We on the claims side of the house have had to adjust to a rapidly changing environment. We are facing pressures of Regulation & Compliance, over-laid with the Claims Minimum Standards. The claims function now falls under the microscope of the FSA – Sarbanes-Oxley lurks in the shadows

And today, the customer is king. Policyholders rightly seek value added claims services combined with lightening timeframes and processes for the settlement of valid claims. We require to keep “Customer” focused; learn more about using friendly alternative dispute resolution solutions in helping to preserve valuable commercial relationships. Mediation is something which must be added to the Litigation Management Tool Box

Up until recently, the legal profession had become so mesmerised with the stimulation of the courtroom contest, that lawyers had forgotten that they ought to be healers, healers of conflict, healers, not warriors, healers, not hired guns. Don’t get me wrong. There are times when a dispute, coverage issue or other complex claim situation should be resolved through the litigation process. We need judicial guidance. We need legal precedent for future reference, but Arbitration? Some believe that the process has become so devalued that we have to question why we continue to adopt Arbitration as our preferred dispute resolution mechanism.

However, there is a new movement afoot, in part driven from across the Atlantic.

The smart lawyers have already detected that clients believe that there is good reason for a shift in thinking. The smart lawyers recognise a significant change is about to happen.

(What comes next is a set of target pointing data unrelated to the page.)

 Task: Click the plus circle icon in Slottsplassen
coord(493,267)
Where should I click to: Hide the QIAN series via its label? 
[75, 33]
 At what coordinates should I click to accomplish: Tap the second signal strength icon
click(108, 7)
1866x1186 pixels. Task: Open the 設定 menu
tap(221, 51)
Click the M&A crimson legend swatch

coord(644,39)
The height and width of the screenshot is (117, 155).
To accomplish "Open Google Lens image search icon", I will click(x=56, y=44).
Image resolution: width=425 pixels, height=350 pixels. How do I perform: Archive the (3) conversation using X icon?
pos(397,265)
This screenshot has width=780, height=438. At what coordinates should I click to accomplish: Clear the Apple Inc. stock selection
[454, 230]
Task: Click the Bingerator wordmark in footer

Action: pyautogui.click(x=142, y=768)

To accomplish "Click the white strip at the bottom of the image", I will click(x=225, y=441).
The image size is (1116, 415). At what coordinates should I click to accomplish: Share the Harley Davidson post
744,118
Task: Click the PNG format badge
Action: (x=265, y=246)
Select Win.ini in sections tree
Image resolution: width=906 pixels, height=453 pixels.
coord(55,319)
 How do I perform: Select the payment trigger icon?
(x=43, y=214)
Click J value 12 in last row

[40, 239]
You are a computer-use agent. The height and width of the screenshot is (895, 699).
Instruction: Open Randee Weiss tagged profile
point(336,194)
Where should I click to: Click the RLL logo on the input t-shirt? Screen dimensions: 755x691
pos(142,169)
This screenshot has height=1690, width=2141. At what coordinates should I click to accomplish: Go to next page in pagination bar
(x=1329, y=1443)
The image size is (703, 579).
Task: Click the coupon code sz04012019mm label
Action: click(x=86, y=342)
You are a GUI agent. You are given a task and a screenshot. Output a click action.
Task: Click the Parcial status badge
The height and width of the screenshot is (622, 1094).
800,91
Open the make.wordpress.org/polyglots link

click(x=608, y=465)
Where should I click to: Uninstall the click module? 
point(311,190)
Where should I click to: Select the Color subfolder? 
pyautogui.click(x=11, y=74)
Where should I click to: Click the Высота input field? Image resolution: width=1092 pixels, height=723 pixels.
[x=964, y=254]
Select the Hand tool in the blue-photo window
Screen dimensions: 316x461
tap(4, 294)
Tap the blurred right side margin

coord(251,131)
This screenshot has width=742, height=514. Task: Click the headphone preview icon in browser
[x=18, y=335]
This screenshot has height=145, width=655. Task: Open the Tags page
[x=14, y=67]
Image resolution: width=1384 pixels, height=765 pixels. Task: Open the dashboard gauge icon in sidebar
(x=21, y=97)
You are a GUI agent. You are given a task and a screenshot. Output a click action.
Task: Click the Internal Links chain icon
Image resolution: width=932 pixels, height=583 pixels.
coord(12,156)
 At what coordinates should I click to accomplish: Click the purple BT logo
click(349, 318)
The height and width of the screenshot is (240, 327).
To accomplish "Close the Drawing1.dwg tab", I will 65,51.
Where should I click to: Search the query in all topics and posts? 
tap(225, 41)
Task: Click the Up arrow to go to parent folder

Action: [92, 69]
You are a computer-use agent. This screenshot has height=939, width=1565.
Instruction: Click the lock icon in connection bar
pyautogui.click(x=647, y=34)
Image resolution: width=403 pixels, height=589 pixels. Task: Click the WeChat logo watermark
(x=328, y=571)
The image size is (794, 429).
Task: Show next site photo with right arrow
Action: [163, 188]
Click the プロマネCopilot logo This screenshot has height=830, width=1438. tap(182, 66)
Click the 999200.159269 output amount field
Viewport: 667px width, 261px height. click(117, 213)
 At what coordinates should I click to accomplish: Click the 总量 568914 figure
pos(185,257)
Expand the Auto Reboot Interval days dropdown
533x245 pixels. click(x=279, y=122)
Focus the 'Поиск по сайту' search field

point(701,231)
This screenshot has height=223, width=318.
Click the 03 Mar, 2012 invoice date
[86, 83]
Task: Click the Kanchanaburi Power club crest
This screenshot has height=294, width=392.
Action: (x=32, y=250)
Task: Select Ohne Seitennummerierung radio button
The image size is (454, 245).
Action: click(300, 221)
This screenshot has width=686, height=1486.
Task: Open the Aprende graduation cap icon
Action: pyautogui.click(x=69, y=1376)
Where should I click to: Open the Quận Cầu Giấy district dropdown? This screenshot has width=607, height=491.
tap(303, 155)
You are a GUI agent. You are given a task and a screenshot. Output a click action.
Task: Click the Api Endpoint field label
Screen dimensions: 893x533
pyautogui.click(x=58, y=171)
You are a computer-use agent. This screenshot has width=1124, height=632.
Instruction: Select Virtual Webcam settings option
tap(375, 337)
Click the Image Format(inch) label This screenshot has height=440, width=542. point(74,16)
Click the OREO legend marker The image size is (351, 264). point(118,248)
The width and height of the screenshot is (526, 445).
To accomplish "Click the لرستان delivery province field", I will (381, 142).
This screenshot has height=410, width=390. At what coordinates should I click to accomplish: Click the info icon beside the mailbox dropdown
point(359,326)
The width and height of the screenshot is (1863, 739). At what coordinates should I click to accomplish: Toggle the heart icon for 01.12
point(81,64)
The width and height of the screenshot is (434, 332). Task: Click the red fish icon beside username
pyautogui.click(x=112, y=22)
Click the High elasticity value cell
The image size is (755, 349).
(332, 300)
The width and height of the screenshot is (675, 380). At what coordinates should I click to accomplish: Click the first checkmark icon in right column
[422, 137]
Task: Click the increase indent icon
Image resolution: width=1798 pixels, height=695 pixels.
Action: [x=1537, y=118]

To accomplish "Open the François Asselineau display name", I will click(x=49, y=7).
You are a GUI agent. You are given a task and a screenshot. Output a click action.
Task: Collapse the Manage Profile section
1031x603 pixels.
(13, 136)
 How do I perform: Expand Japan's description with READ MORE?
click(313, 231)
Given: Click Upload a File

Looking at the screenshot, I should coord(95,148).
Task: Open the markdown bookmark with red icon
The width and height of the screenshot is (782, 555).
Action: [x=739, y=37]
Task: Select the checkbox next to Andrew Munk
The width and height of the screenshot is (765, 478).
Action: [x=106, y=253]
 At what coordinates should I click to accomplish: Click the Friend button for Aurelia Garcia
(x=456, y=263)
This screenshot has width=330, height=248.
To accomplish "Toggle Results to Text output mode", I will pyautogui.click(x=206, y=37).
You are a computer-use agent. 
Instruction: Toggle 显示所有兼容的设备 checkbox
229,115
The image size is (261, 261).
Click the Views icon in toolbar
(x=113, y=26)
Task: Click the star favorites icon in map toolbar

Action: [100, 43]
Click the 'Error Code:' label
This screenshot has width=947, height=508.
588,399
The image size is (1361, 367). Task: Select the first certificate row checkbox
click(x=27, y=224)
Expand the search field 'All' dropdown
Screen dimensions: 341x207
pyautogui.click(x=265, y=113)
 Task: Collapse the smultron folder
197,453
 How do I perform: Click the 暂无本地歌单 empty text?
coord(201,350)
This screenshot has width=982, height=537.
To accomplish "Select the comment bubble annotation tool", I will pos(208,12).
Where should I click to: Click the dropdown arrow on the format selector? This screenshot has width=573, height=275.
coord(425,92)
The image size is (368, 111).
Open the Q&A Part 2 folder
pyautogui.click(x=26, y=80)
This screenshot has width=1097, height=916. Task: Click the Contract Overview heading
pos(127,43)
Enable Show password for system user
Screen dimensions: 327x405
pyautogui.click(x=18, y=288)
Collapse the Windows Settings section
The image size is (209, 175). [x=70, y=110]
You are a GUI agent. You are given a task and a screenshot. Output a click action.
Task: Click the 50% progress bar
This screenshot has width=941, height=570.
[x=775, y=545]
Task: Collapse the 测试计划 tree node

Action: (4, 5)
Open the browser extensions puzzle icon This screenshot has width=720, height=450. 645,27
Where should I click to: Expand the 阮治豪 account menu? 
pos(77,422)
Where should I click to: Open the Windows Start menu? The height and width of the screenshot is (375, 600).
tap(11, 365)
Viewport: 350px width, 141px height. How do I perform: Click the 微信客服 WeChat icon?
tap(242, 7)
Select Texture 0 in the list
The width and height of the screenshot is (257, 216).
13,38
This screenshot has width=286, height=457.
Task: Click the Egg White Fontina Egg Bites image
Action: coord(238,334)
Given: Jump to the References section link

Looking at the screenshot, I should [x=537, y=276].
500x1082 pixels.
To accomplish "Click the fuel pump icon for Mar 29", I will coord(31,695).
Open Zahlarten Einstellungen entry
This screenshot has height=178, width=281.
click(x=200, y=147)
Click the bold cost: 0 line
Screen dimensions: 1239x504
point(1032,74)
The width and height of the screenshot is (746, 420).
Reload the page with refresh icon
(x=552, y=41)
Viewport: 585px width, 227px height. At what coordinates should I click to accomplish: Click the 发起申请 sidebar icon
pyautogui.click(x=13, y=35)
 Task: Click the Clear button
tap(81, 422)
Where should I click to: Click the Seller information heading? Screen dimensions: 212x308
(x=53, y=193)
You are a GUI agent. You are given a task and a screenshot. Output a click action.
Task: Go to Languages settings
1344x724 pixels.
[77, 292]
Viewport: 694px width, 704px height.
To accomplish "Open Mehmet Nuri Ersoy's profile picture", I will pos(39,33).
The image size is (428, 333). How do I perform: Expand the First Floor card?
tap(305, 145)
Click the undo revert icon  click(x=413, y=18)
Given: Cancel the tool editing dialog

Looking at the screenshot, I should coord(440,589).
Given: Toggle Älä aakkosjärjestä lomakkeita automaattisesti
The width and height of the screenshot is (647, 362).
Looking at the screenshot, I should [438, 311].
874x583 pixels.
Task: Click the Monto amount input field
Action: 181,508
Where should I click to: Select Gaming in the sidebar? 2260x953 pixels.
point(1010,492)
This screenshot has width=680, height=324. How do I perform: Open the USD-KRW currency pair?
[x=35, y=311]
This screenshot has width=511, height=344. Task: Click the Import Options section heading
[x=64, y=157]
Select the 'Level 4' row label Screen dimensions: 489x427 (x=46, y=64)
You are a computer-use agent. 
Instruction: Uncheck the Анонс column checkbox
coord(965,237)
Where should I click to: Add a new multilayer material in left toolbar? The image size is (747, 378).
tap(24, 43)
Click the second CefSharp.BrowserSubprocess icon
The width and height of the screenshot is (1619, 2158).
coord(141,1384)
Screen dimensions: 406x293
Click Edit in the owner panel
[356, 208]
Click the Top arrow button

The smart lawyers have sought to re-skill, and train in the art of Mediation.

CEDR (The Centre for Effective Dispute Resolution) is the thought-leader for dispute resolution in Europe and the internationally acclaimed trainer in mediation and conflict management skills. An independent non-profit organisation supported by multinational business and leading professional bodies, CEDR's mission is to encourage and develop mediation and other cost-effective dispute resolution and prevention techniques in commercial and public-sector disputes.

CEDR provides practical training solutions for business people and professionals engaged in mediation and other forms of dispute resolution. To become an Effective Mediator you need to learn new skill-sets – it is imperative that every syndicate or insurance group should have a trained mediation capability built in to the claim function resource.

The International Institute for Conflict Prevention & Resolution, (CPR Institute) is a membership-based non-profit organization that promotes excellence and innovation in public and private dispute resolution, serving as a primary multinational resource for avoidance, management, and resolution of business-related disputes. Mediation Principles for insurance and reinsurance disputes is only one part of an arsenal of materials that CPR has created specifically for the insurance community.

The CPR International Reinsurance Industry Dispute Resolution Protocol is a major step forward to complement and support the need for mediation clauses to be incorporated within treaty wordings.

CEDR & CPR are in the process of working together to produce a training module for insurance and reinsurance professionals who wish to become engaged in mediation

I am very excited about the prospect for changing the way we resolve disputes. Collectively, we can do more than just make a significant shift in thinking – we can start to take action. We will need the buy-in of not just the claim professionals, but underwriters, and wordings specialists as well. We need both commitment, and the contractual mechanism for this to be truly effective.

I am reminded of what Henry Ford once said. “Coming together is a beginning, staying together is progress, working together is success” I am convinced that if we can get London fully engaged, with the US market ready to act; then there is absolutely no reason why we can't go global with this initiative!

Thanks Paul! That was a breath of fresh air – now let’s get out there and start sorting out our problems man to man – (and maybe cut some of our legal bills down to size).